Yeah, and that you hear about on every single podcast out there. Um when you ask the podcasting host what what it actually means, and they just tell you, you know, it's it's a the the wolverine, it's gonna make you uh regrow. Uh they don't what they would I think the education lies in it causes something called angiogenesis. Genesis is just creation of new stuff, right? Angios is blood vessels, right? So it's creation of new blood vessels. That's what that's what it does. How does the body heal? It sends growth factors, sends stem cells and exosomes and all those fancy words, but it happens through blood flow. So these peptides cause more blood flow to an area that's damaged. Um, it can also cause uh fibroblast activity, and fibroblast is a misnomer. You would think blast is blowing up. No, fibroblast is actually its creation, you're creating more um activity, and then the you know, inflammatory signaling, um, decreasing inflammation in the body. Um, so it's it's you know, clinical implications here is like someone who's got a decent working system, a baseline physiology, they may do really, really well with this because you're stimulating the body to do more of its own um uh processes. Now, someone who is beyond what a peptide can do to help them, um, that's where I think a lot of the misconception is it's patient selection, right? You can't just go online and click two buttons and decide uh that you're gonna go on a peptide. You need to have physician oversight, um, some baseline labs, and then monitoring for side effects, and then patient selection. Also, none of these websites that you can order from really will tell you if it's a you know uh research only or they'll call it clinician use only or whatever. Those are coming from China with zero oversight. There's no real third party testing because they're not testing every batch. They're sending out a file, and then you see these certificates of authenticity uh they post on their websites. And I'm like, you can create a PDF now in Chat GPT. In in 20 seconds. So just got to be really careful with that stuff. That's that's my only concern, really, with peptides is um patient selection and and you know the lack of uh physician oversight.

SPEAKER_02

Yeah, so I think there's a lot of people that end up using these tools as um like a crutch instead of a supplement. I guess what I mean by that is like for instance, my I mentioned before the show my shoulder's hurting, right? Like you can go and get peptides, right, inject them in the shoulder. And it's probably that in and of itself might help your shoulder feel better. But if that's all you're doing, that is not a long-term solution to the problem, right? That is probably gonna stop working at some point, you're gonna have other issues. Like these types of medicines and tools, they need to be used in conjunction with a healthy lifestyle, with diet, with exercise, all these different things.
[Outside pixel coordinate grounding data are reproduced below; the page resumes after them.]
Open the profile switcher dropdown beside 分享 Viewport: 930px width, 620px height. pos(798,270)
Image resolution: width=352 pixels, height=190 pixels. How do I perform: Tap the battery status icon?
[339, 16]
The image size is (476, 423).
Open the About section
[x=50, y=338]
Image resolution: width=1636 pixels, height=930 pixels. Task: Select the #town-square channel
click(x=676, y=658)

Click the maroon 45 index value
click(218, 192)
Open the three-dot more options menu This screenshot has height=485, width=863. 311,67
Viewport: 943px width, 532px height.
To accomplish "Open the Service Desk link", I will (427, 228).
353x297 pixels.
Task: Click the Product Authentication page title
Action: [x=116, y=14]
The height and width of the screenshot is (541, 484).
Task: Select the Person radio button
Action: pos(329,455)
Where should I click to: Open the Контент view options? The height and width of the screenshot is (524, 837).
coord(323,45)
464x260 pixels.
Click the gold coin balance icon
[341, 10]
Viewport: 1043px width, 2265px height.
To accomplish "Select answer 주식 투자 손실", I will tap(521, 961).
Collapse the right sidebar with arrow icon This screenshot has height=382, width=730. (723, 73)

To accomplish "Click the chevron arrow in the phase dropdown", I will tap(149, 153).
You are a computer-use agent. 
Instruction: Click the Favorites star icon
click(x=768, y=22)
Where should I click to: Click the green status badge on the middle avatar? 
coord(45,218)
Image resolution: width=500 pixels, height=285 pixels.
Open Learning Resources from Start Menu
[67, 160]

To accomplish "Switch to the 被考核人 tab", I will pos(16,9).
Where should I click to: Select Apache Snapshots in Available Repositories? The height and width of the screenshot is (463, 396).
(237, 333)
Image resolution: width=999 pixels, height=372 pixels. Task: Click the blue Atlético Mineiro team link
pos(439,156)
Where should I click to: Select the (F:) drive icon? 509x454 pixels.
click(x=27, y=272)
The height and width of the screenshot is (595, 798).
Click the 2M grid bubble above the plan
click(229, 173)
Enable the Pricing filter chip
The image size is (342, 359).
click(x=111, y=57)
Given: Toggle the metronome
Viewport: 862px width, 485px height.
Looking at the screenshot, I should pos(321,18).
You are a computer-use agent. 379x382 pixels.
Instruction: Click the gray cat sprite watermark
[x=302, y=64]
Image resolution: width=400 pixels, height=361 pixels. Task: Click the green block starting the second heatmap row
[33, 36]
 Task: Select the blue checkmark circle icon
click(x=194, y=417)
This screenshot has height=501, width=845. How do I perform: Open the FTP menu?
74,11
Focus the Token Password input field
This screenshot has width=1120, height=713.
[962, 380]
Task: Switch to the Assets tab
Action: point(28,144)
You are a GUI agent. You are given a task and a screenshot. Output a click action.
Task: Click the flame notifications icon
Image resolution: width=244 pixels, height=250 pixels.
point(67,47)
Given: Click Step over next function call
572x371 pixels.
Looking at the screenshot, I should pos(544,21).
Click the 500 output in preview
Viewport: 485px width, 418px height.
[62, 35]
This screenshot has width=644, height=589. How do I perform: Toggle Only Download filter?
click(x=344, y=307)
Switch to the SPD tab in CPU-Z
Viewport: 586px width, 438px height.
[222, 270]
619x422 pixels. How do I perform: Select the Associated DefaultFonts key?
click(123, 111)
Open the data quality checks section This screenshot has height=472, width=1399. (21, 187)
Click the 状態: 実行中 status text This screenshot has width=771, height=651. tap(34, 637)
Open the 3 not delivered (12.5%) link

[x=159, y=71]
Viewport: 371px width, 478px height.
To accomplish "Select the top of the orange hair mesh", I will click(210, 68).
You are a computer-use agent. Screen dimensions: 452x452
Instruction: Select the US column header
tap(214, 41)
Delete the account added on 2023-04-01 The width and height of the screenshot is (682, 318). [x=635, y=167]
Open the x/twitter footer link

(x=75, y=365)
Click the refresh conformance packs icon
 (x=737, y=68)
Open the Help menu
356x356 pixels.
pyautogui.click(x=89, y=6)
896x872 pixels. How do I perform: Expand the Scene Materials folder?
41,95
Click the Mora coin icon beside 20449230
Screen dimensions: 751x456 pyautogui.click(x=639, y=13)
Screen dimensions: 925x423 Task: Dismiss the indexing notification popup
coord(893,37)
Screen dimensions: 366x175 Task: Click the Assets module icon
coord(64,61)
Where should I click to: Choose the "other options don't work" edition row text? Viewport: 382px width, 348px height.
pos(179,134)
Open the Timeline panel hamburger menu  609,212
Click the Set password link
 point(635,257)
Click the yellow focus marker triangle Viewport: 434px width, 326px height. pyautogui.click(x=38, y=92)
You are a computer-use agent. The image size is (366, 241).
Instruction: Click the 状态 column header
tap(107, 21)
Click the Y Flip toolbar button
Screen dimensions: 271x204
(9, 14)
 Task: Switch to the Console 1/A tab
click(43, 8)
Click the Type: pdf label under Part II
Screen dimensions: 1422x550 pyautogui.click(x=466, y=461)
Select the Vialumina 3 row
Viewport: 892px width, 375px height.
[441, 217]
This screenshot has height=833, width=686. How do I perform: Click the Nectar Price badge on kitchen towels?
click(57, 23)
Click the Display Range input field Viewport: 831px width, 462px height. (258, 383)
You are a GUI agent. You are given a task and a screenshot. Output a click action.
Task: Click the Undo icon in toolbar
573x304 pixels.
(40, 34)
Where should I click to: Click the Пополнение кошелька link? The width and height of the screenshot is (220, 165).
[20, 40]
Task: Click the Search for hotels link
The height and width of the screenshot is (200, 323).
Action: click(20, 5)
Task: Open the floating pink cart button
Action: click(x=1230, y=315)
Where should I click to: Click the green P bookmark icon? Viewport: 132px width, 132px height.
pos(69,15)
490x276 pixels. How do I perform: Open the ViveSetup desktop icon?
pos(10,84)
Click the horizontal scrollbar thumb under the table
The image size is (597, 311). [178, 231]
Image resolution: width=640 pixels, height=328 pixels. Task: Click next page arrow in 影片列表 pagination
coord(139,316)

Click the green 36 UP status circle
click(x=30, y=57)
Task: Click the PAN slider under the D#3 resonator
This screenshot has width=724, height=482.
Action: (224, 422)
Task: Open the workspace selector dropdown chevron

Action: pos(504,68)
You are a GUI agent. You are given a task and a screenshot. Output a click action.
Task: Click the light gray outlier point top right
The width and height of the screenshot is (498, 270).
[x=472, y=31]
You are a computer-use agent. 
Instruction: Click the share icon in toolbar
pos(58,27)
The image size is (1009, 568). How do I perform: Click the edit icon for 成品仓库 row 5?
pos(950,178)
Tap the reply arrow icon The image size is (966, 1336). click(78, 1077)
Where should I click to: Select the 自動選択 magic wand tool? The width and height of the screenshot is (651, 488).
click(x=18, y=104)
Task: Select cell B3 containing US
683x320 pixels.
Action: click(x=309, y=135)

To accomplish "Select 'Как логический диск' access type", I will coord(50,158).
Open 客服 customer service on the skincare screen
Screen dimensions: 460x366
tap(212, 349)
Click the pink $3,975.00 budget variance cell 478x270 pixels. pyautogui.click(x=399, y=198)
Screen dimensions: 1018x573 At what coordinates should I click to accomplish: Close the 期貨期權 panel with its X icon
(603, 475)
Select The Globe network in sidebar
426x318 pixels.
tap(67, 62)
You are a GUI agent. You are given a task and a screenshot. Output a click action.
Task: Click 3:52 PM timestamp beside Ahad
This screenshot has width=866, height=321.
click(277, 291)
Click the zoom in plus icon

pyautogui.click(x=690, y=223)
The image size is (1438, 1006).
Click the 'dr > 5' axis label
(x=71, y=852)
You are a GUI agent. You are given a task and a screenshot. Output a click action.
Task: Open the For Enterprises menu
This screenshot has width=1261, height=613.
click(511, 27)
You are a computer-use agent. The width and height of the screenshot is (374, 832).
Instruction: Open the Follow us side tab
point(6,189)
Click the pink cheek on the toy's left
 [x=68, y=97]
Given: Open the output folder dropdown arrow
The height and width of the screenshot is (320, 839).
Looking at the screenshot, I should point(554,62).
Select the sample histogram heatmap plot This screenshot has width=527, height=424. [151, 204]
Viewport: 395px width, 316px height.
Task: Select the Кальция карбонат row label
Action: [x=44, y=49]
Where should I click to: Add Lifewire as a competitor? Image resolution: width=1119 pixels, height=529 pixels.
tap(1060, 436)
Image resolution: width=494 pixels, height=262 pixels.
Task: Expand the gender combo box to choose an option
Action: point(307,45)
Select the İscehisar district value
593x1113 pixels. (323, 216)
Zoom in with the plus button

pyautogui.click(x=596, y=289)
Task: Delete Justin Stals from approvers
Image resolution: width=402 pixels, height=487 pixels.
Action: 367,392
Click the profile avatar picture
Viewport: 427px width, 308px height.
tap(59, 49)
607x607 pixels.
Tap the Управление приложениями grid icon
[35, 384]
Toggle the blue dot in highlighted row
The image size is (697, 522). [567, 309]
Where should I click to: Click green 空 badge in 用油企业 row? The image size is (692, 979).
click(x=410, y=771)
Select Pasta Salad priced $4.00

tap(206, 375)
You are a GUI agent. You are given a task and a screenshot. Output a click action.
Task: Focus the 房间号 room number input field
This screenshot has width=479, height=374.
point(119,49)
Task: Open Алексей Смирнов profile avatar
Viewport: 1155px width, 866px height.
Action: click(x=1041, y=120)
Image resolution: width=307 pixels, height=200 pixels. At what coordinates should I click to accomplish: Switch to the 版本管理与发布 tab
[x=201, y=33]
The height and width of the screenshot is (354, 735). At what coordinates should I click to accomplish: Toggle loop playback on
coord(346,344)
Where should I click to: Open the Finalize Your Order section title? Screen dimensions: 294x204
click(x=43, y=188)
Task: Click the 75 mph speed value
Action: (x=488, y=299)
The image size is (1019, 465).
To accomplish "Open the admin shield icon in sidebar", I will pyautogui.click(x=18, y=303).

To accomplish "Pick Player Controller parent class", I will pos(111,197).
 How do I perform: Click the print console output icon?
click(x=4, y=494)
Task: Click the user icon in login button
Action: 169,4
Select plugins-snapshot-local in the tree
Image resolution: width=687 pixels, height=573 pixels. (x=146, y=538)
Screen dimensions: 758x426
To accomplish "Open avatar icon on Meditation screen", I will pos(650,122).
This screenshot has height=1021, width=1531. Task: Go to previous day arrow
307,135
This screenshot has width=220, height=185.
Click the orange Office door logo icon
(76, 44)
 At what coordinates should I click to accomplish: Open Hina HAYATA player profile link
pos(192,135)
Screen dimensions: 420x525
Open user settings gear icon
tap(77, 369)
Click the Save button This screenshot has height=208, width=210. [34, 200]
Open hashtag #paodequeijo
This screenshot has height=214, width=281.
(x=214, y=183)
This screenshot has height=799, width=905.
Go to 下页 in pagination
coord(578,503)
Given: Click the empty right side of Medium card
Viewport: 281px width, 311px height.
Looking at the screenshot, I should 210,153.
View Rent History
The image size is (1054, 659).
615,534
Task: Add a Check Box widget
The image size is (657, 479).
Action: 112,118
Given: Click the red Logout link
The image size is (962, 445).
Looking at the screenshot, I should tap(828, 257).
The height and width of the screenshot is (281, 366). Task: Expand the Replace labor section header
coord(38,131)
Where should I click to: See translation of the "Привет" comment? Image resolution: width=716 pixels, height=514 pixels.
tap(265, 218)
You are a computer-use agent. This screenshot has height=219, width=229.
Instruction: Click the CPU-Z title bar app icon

And they need to be used as supplements and not as magic bullets, right? Like everybody wants to, everybody wants a quick fix. Everybody wants a pill, wants an interaction to fix the problem. But do you see that a lot? I mean, obviously, you talked about patient selection. You're trying to work with people that are trying to optimize themselves. Uh, but do you see a lot of people coming in and trying to just use these things as a quick fix?

SPEAKER_01

Absolutely. I mean, that that's they'll they'll come in with uh you know a repeat injury. And I, you know, some these peptides do work with uh you know improving healing and tendon, ligament, muscle injury. They absolutely do. But like you said, if if you're not uh if you're not working on the big stuff, if you're not making sure that you know you're stretching and warming up and taking time off when you need to, eating right and making sure that you're you're not in an inflammatory state to begin with, then um it's it's not gonna it's not gonna be as effective as you know some of the claims out there. And remember, a lot of the human data is really limited here. And then dosing isn't standardized, the sourcing isn't standardized. So it's reasonable to use it, but if you're not doing all the other big stuff, then it's uh it's kind of pointless.

SPEAKER_02

It's just a band-aid at that point.

SPEAKER_01

Yeah, no, and it's not even a good band-aid if you're not uh set up for it, right?

SPEAKER_02

Yeah, you're masking the underlying problem, and even if it helps temporarily, you're probably gonna hurt yourself in another way later because you're not taking care of yourself.

SPEAKER_01

Yeah.

SPEAKER_02

Makes sense. Why is it so tough for us to do the things on the day-to-day? That's the that's the million-dollar question, right? So easy. Put the habits, put the systems in place, just do the work.

SPEAKER_01

It's the uh human nature, we want things fast and gratification, and then um, you know, it's the the quick fix absolutely is something that uh we deal with all the time. I used to when I was seeing hospital patients, um, we used to get the sickest patients in there, and they were super sweet. They were always all from these these nursing homes around us. And I I just remember having these conversations with them like, you know, can't can't you fix this? And I'm like, you know, I I can't do in five days what it took 50 years to get to this point, right? Yeah, it took a lot of hard. So it's it sucks having those conversations, but you try to optimize as much as you can. Uh, and and unfortunately it's uh you're fighting uh a losing battle sometimes. But um I think I think people are getting healthier overall.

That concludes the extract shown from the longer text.